## INSTRUCTIONS FOR THE TASK
Which lines of the records contain the word "computer"? Show each of them.

(Beginning of RECORDS)

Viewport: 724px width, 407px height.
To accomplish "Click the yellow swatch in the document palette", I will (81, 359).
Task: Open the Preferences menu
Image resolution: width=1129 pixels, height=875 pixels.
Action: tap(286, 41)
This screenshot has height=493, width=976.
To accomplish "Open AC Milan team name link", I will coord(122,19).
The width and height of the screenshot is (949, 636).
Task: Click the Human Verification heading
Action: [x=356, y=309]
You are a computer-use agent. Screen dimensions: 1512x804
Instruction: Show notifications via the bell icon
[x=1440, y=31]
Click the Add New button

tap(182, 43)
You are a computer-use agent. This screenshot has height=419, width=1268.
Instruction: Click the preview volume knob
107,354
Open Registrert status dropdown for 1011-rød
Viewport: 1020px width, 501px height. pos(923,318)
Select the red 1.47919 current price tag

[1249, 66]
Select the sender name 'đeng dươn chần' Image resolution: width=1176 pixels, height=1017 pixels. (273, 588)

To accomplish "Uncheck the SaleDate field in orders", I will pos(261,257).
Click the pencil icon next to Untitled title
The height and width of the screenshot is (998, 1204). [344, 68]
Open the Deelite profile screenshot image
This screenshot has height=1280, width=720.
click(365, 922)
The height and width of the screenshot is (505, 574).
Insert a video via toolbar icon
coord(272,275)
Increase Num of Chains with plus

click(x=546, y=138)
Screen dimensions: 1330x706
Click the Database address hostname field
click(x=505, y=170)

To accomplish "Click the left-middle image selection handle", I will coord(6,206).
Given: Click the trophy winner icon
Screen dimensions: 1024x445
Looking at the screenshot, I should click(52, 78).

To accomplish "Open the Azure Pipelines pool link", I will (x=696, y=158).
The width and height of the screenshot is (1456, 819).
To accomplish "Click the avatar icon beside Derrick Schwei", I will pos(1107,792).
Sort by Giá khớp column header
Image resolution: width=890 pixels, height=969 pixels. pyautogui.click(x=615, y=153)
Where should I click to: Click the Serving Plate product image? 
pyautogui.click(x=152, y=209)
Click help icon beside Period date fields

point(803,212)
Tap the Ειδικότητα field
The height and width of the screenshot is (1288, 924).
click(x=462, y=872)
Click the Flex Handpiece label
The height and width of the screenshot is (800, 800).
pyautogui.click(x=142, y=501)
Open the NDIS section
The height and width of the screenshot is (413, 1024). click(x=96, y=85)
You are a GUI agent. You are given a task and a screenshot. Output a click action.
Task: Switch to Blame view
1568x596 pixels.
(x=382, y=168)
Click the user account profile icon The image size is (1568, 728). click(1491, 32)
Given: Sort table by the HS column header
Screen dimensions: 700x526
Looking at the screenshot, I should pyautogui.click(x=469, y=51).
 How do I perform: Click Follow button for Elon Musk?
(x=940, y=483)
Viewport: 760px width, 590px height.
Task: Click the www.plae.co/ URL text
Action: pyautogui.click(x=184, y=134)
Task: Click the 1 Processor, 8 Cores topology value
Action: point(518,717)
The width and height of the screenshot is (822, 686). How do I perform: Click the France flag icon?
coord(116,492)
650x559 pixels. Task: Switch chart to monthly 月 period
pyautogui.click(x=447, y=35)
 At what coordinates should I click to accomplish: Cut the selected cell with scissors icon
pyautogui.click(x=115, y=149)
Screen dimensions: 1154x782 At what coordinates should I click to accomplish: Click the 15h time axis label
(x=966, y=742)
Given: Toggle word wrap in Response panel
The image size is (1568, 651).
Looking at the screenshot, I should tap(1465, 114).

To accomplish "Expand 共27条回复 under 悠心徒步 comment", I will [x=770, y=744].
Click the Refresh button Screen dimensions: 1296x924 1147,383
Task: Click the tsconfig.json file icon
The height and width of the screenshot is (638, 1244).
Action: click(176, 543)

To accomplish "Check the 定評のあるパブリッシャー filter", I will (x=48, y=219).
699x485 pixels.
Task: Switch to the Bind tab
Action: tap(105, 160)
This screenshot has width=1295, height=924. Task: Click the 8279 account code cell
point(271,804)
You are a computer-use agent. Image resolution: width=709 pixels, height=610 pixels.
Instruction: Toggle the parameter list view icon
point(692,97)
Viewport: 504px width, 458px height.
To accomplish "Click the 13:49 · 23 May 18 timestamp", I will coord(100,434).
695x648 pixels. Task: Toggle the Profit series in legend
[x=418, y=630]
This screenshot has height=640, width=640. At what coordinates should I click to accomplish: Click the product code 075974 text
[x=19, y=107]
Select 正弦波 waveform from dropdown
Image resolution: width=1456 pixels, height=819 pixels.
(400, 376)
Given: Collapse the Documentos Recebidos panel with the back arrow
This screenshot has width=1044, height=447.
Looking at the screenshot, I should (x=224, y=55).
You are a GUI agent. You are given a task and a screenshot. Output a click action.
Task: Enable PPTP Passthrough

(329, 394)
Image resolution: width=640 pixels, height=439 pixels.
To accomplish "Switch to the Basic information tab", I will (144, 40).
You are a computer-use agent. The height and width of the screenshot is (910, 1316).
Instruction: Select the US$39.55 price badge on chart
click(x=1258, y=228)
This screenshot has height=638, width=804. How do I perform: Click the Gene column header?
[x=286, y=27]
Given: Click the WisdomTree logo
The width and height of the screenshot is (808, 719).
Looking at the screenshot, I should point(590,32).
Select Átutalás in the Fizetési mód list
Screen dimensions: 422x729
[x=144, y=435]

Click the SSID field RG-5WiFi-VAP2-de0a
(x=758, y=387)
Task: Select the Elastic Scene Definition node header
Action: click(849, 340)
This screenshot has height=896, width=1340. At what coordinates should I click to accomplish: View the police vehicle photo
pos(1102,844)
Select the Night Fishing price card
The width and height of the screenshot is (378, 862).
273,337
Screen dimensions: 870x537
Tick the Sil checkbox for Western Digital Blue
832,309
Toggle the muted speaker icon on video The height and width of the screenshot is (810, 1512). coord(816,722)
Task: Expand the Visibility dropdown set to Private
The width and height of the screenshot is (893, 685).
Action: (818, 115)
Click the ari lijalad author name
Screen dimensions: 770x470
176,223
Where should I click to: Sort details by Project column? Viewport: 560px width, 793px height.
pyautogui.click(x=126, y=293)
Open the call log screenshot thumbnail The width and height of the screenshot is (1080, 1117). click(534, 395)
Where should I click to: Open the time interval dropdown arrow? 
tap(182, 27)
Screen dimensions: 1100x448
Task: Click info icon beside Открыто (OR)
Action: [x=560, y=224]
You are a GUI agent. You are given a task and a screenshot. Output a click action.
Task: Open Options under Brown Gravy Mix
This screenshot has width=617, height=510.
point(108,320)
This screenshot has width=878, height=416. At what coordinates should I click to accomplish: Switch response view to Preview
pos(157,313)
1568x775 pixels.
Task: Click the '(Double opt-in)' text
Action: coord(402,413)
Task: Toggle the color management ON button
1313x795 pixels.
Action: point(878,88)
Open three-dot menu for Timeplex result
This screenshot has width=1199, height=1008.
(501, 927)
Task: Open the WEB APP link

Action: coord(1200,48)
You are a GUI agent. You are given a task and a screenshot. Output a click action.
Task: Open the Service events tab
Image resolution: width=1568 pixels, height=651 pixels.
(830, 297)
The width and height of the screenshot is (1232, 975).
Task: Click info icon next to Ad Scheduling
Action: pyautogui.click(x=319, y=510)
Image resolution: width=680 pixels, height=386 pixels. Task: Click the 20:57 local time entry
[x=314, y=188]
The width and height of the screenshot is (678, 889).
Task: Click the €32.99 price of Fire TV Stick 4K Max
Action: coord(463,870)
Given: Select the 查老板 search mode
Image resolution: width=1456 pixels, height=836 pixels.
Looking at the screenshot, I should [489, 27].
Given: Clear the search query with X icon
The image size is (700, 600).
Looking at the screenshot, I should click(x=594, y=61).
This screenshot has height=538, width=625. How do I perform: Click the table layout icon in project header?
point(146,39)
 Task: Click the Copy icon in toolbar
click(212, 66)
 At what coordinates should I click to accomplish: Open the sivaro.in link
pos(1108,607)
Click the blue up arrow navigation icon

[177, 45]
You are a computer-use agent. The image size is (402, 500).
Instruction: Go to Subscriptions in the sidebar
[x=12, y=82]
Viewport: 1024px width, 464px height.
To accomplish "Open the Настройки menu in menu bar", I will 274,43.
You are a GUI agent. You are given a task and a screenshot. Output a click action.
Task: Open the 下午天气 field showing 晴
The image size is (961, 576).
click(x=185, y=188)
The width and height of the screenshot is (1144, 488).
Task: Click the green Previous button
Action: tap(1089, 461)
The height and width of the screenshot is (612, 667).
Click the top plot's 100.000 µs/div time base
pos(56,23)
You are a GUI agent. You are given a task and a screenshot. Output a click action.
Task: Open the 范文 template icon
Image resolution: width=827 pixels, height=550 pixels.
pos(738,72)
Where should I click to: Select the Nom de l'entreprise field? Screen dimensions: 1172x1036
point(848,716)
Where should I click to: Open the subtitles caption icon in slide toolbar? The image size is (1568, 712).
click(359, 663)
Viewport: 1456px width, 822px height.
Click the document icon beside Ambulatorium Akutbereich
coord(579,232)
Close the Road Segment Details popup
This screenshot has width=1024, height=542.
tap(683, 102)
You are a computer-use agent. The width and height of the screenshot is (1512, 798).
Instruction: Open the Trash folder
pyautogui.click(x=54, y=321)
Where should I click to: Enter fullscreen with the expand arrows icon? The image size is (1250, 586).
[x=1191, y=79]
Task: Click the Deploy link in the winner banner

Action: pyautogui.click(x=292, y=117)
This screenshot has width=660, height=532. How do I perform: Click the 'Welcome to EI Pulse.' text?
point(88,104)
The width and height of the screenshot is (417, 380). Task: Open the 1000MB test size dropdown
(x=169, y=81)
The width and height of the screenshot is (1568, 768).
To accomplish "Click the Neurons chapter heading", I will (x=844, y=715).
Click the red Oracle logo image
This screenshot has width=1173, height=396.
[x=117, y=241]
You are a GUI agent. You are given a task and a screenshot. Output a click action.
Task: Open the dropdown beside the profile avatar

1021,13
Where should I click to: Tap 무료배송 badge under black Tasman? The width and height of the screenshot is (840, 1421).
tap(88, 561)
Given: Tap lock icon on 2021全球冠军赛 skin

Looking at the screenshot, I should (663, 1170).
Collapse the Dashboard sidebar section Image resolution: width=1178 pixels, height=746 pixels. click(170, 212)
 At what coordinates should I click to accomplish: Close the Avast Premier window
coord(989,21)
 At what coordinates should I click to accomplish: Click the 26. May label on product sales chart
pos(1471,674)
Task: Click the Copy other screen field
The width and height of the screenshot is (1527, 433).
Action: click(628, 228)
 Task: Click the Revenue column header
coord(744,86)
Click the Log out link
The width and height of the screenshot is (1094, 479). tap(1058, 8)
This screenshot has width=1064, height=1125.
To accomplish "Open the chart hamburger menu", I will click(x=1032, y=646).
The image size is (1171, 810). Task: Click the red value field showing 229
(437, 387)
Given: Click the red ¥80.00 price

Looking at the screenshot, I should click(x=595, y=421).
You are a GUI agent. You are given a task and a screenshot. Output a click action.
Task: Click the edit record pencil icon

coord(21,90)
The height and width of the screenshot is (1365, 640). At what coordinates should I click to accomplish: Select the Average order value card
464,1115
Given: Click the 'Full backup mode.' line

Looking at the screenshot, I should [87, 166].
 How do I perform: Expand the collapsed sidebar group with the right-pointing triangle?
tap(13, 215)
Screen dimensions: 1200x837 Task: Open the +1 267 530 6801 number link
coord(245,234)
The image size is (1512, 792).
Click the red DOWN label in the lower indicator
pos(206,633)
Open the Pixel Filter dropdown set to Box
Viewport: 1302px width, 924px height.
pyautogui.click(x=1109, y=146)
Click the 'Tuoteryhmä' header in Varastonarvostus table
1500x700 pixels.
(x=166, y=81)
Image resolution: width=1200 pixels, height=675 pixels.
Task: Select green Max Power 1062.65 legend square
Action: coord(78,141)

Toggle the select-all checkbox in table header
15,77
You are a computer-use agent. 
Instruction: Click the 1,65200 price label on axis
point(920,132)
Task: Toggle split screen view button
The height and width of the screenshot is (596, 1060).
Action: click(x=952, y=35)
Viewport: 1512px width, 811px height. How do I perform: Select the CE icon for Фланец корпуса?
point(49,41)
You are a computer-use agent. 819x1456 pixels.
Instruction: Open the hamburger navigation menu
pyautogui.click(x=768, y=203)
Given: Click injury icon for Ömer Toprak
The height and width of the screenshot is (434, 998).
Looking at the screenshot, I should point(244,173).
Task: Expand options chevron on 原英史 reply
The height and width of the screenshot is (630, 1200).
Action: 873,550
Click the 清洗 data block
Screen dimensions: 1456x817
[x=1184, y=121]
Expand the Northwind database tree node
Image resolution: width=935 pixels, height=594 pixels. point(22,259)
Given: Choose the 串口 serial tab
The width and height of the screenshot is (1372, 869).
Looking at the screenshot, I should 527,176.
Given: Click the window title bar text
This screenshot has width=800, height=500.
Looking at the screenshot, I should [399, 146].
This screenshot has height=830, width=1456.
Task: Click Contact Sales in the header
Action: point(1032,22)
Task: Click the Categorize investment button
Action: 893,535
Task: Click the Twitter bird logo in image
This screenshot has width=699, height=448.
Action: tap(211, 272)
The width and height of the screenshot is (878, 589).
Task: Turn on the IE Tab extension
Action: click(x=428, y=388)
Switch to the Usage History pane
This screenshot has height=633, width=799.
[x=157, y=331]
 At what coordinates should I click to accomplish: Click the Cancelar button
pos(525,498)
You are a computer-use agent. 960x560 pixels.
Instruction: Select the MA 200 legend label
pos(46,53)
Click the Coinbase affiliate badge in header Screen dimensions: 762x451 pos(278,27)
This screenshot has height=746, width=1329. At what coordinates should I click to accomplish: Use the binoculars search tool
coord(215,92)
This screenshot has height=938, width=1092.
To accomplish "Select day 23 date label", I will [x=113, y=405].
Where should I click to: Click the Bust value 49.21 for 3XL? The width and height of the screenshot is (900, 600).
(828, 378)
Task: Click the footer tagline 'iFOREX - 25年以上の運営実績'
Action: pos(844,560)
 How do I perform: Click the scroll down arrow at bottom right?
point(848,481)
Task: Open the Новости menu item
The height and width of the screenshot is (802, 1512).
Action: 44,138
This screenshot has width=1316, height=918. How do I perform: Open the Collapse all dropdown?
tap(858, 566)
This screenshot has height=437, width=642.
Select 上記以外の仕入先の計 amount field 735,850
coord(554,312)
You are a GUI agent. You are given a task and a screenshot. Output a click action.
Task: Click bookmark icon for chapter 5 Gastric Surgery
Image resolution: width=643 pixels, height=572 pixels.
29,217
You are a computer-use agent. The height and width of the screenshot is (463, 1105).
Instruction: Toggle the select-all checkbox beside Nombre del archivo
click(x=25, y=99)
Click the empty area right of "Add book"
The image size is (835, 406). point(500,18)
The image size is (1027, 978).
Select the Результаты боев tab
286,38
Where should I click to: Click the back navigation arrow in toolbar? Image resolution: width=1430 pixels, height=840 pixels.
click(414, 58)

(End of RECORDS)

## EXERCISE ANSWER
You are a computer-use agent. Screen dimensions: 1512x804
You are a computer-use agent. This screenshot has height=419, width=1268.
You are a computer-use agent. Image resolution: width=709 pixels, height=610 pixels.
You are a computer-use agent. The height and width of the screenshot is (910, 1316).
You are a computer-use agent. The image size is (402, 500).
You are a computer-use agent. The width and height of the screenshot is (1512, 798).
You are a computer-use agent. 
You are a computer-use agent. 819x1456 pixels.
You are a computer-use agent. 960x560 pixels.
You are a computer-use agent. The height and width of the screenshot is (463, 1105).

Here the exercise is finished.